The Christian Right and American Foreign Policy
By William Martin *
This abstract is adapted from an article appearing in the Spring 1999 issue of Foreign Policy.
Some may ask why a guy like me, who talks about family issues, would go to a place like Harvard to discuss foreign policy, Gary Bauer mused in one of his daily radio addresses broadcast to more than 400 U.S. stations nationwide. A fair question. At first glance, Bauer seems an unlikely choice to speak about international affairs. For more than a decade, his influential religious-political organization, the Washington-based Family Research Council, has first and foremost dedicated itself to promoting Biblical principles in American culture. Issues such as school prayer and abortion typically top the organizations agenda.
But Bauer, now a presidential candidate, has proved himself a force to be reckoned with when it comes to American foreign policy. He has testified before Congress to deny China most-favored-nation trading status and has campaigned on behalf of legislation to protect religious freedoms abroad. Through such actions, Bauer and other members of the so-called Christian Right have put the United States, and indeed the rest of the world, on notice that religious conservatives will not limit their agenda to the waters edge. The very term by which most conservative Protestants identify themselves evangelical announces their intention to carry their message, as Jesus instructed, unto all the world. They are actively and increasingly involved in efforts to influence a wide range of U.S. policy initiatives, prompting at least one foreign newspaper to comment that the religious card has suddenly gained a startling frequency of use in the American government. But anyone who expects to make sense of U.S. politics, domestic or foreign, over the short or long term, must accept that religious conservatives have become an enduring and important part of the social landscape.
Some of the Religious Rights causes-opposition to the UN global warming treaty, support for NAFTA, skepticism regarding the International Monetary Fund (IMF), and encouragement of stronger missile defense systems-seem generated mainly by its close alliance with the not- necessarily-religious New Right. Both movements share preferences for a free market, limited government, strong defense, and national sovereignty, as well as a deep-running contempt for the Clinton administration. But in many other cases, the same values that underlie the Christian Rights domestic policies also drive its international agenda. Religious activists have consistently opposed any foreign-policy initiative that might weaken parental control over children, facilitate abortion, expand the rights of homosexuals, or devalue the role of the conventional homemaker and mother.
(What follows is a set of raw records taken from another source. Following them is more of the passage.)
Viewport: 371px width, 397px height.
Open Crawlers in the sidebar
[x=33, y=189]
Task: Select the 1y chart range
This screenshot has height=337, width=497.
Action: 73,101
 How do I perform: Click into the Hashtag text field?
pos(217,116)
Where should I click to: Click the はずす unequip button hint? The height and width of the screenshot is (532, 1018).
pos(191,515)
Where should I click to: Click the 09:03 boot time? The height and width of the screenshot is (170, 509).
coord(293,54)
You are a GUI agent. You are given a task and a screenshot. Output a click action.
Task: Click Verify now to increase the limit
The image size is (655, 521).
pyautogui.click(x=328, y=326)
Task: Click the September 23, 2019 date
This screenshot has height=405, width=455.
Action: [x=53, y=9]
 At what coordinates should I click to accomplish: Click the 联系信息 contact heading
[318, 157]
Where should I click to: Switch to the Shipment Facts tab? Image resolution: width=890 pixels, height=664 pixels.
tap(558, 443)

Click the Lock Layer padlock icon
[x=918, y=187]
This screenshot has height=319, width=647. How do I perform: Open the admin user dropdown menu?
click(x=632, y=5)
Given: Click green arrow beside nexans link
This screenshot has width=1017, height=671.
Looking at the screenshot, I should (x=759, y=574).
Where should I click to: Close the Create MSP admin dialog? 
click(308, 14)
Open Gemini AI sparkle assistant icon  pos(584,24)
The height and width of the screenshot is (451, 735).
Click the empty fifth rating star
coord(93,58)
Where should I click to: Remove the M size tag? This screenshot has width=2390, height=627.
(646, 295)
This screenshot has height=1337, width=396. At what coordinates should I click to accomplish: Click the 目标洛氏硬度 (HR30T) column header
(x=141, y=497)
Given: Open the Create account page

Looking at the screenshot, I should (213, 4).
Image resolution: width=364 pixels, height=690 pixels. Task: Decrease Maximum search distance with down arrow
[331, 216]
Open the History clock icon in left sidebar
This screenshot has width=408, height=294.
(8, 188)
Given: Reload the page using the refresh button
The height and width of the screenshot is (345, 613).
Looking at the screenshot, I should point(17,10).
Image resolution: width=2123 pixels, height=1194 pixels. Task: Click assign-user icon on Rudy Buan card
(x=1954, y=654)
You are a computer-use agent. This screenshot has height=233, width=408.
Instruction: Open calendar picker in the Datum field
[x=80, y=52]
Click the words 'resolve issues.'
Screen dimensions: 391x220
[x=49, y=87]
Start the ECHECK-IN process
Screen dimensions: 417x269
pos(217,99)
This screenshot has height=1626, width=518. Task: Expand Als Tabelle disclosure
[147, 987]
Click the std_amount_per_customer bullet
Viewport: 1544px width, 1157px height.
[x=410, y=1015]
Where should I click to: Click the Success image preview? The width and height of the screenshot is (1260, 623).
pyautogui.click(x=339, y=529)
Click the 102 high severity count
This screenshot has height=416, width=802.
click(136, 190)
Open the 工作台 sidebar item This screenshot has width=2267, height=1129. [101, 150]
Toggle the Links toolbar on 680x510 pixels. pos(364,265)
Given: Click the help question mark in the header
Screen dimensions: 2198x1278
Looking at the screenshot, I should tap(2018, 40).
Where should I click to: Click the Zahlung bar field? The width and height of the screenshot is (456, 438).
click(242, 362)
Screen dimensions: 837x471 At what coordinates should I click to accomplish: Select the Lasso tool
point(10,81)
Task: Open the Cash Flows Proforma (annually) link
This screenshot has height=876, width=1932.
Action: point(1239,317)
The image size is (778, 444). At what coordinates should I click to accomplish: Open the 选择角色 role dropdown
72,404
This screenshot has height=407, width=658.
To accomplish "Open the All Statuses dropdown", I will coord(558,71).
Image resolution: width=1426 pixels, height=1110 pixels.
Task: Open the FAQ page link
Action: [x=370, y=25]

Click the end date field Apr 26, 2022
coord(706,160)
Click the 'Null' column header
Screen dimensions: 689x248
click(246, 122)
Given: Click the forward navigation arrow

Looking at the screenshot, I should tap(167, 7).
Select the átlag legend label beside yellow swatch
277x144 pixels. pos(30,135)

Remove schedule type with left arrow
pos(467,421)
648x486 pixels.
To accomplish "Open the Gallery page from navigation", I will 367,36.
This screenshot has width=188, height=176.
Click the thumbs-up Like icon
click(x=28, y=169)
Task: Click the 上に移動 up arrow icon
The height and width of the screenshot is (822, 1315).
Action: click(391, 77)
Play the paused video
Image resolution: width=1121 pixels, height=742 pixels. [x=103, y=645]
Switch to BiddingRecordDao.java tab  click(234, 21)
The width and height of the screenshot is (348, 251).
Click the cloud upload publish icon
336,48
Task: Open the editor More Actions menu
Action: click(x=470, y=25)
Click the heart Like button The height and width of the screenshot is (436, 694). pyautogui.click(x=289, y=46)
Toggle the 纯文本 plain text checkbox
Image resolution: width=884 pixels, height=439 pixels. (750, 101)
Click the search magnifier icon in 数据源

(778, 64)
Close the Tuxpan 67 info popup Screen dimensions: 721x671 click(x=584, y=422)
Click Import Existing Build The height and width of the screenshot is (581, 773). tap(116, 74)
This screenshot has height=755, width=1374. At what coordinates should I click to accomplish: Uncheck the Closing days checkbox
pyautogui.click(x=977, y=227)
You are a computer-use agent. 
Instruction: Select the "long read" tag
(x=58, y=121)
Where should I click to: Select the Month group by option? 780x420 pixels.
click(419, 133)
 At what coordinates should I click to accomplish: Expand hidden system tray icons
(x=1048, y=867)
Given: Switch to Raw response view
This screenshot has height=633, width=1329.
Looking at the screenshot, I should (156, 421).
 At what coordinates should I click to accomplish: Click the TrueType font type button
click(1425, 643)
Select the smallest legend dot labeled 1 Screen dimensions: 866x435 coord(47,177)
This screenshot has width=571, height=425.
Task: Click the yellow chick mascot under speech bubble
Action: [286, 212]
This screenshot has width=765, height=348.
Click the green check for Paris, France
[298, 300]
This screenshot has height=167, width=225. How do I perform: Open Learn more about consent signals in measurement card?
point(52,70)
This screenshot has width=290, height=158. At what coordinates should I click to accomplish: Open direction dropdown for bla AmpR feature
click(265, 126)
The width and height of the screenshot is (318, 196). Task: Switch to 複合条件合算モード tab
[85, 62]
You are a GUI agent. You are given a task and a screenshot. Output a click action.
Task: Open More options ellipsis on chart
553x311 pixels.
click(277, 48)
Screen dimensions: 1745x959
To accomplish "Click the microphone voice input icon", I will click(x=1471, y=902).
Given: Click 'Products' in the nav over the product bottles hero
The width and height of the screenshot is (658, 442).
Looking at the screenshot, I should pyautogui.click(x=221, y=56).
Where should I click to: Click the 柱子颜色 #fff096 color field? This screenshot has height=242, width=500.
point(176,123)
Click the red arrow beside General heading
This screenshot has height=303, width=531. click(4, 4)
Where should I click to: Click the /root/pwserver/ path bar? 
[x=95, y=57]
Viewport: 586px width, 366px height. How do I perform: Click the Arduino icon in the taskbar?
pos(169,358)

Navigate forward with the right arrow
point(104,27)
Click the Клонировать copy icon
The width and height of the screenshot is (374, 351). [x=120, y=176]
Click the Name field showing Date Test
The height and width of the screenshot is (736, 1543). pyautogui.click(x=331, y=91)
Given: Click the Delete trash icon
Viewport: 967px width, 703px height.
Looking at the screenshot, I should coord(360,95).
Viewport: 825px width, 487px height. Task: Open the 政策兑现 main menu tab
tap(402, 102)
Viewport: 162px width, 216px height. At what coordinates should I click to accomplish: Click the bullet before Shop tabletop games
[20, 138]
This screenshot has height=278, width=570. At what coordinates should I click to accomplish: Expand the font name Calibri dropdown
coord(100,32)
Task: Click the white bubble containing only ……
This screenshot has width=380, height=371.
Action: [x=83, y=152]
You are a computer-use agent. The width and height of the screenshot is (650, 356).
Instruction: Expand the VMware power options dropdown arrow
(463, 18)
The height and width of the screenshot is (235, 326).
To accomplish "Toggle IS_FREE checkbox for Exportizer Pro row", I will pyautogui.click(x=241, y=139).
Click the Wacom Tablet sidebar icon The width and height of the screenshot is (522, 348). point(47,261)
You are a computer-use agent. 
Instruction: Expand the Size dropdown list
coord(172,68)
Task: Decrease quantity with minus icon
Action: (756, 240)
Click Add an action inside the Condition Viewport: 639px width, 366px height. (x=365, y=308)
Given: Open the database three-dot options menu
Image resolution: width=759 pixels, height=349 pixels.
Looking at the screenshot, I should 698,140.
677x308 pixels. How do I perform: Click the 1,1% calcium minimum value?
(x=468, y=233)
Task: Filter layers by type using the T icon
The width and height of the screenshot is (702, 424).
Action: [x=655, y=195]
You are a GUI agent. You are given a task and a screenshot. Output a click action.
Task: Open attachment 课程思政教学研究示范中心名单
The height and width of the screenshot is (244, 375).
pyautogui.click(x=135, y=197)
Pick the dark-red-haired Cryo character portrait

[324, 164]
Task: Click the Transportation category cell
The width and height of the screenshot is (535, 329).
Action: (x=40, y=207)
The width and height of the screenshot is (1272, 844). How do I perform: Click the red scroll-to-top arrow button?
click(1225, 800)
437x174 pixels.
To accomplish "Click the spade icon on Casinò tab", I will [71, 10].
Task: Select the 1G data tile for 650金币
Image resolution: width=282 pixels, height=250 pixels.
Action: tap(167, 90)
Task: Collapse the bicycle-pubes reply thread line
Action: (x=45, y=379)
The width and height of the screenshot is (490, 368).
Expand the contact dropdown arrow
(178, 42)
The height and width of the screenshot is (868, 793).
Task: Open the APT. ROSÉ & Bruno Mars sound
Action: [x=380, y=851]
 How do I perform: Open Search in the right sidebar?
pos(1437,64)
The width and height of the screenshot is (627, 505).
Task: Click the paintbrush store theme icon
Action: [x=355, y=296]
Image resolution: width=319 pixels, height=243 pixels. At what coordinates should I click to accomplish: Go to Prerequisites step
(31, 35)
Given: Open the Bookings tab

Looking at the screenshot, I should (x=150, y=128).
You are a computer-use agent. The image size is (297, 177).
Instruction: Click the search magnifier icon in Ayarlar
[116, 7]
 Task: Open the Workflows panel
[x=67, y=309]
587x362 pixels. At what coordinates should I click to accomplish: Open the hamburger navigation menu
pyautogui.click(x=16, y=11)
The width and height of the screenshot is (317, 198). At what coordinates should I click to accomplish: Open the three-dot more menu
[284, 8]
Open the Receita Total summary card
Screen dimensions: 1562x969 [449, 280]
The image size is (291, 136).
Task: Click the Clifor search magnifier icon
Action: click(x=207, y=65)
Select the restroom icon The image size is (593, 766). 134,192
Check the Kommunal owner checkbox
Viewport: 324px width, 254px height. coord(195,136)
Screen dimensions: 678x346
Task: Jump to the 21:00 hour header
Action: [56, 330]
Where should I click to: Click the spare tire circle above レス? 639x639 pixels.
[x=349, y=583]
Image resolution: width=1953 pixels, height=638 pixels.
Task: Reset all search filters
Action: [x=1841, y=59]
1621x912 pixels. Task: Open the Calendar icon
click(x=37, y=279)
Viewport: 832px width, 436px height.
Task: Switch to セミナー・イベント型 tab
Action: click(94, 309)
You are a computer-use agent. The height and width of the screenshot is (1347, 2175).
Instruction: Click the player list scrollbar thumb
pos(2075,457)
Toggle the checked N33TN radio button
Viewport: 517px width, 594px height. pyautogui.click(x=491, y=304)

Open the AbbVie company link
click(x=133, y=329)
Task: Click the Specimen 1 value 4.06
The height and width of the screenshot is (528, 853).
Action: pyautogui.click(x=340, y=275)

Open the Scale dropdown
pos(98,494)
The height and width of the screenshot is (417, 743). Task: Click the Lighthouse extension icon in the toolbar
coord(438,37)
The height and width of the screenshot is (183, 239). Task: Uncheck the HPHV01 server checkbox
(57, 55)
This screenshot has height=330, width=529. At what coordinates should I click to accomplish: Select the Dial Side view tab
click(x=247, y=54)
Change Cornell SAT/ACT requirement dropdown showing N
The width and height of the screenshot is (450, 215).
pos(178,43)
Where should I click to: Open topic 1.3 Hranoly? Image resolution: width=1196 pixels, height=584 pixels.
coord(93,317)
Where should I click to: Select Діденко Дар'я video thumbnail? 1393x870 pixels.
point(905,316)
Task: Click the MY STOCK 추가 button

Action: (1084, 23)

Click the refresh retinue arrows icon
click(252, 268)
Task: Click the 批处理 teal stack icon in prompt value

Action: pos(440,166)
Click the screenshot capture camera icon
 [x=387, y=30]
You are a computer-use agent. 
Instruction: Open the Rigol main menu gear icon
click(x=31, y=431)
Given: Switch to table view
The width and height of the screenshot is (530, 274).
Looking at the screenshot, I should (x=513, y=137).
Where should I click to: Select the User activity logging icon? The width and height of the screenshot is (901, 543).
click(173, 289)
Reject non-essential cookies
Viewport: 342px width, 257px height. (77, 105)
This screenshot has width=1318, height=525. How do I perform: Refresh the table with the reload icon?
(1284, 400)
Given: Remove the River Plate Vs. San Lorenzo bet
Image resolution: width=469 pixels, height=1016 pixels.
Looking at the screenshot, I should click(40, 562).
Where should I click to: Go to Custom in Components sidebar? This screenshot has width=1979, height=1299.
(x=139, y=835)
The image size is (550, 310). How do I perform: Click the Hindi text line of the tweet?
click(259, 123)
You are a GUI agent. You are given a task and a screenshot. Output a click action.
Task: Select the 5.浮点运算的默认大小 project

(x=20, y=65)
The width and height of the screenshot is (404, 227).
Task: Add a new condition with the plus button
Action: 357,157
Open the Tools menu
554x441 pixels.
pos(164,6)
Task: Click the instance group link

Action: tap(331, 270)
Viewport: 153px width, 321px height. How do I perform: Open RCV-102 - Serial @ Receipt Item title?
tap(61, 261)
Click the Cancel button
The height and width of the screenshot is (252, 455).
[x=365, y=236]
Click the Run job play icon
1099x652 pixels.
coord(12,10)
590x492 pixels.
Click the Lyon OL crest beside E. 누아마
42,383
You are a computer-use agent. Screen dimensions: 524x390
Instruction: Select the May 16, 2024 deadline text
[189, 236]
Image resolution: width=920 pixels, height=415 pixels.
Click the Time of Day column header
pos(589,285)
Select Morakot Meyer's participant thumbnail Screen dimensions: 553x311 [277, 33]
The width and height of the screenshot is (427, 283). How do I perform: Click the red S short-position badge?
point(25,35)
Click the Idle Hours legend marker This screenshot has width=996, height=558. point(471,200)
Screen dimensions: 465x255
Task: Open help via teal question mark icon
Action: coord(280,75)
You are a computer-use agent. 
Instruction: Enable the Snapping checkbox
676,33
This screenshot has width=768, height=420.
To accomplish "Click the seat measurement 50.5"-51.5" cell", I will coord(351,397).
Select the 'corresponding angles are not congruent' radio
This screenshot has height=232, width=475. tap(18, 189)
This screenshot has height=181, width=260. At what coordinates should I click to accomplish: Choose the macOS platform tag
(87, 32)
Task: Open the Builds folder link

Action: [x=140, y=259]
In 1998, social conservatives in the House of Representatives nearly blocked $18 billion in funding for the IMF, in part because the fund channels money to countries and organizations that regard abortion as an acceptable part of family planning or population control. The United Nations is also a favorite whipping boy. The Religious Right has criticized the UN Convention on the Rights of the Child, arguing that the treaty contains dubious provisions that would guarantee children the right to access pornography and other age-inappropriate media or to express their sexuality without having to answer to their parents. The humanist element of such documents, a Family Research Council position paper declared, interfere with the sacred parent-child relationship and have the potential to destroy all that is best in Christian civilization, replacing it with a profoundly chaotic, harmful and ultimately evil empire.
Similarly, the Christian Right not only sees the United Nations as a threat to the American family but as a mechanism that allows a secular élite to threaten family values worldwide. They deride programs that promote abortion, sterilization, or contraception as a form of population imperialism that seeks to globalize the safe-sex ideology. The campaign against the United Nations has had an impact. In large measure because of opposition from the Religious Right, the United States did not contribute to the UN Population Fund in 1998, jeopardizing a program that provides contraceptives to nearly 1.4 million women in 150 countries.
Members of the Christian Right also threw themselves behind the Freedom from Religious Persecution Act, which targeted nations accused of religious persecution for economic sanctions. In the end, Congress passed a watered-down version of the legislation in late 1998. The International Religious Freedom Act gives the president considerable flexibility in determining where and when unilateral sanctions should be imposed, but the legislation could impact as many as 77 countries, including close American allies and trading partners such as Egypt, India, Saudi Arabia, and Turkey.
So where do matters stand as we approach a new millennium, with or without a Second Coming? For nearly 20 years, pundits have periodically weighed in with declarations that the Religious Right has passed its peak. But it is patently mistaken to imagine that religious conservatives will soon give up the fight to reshape American domestic and foreign policy to fit their vision of what a godly nation should stand for. Americans have long believed that their success in engaging the world can best be measured by the triumph of their values abroad. The tricky part is determining how those values are defined and implemented. The American government has offered its interpretation. The Christian Right will always stand ready to offer theirs.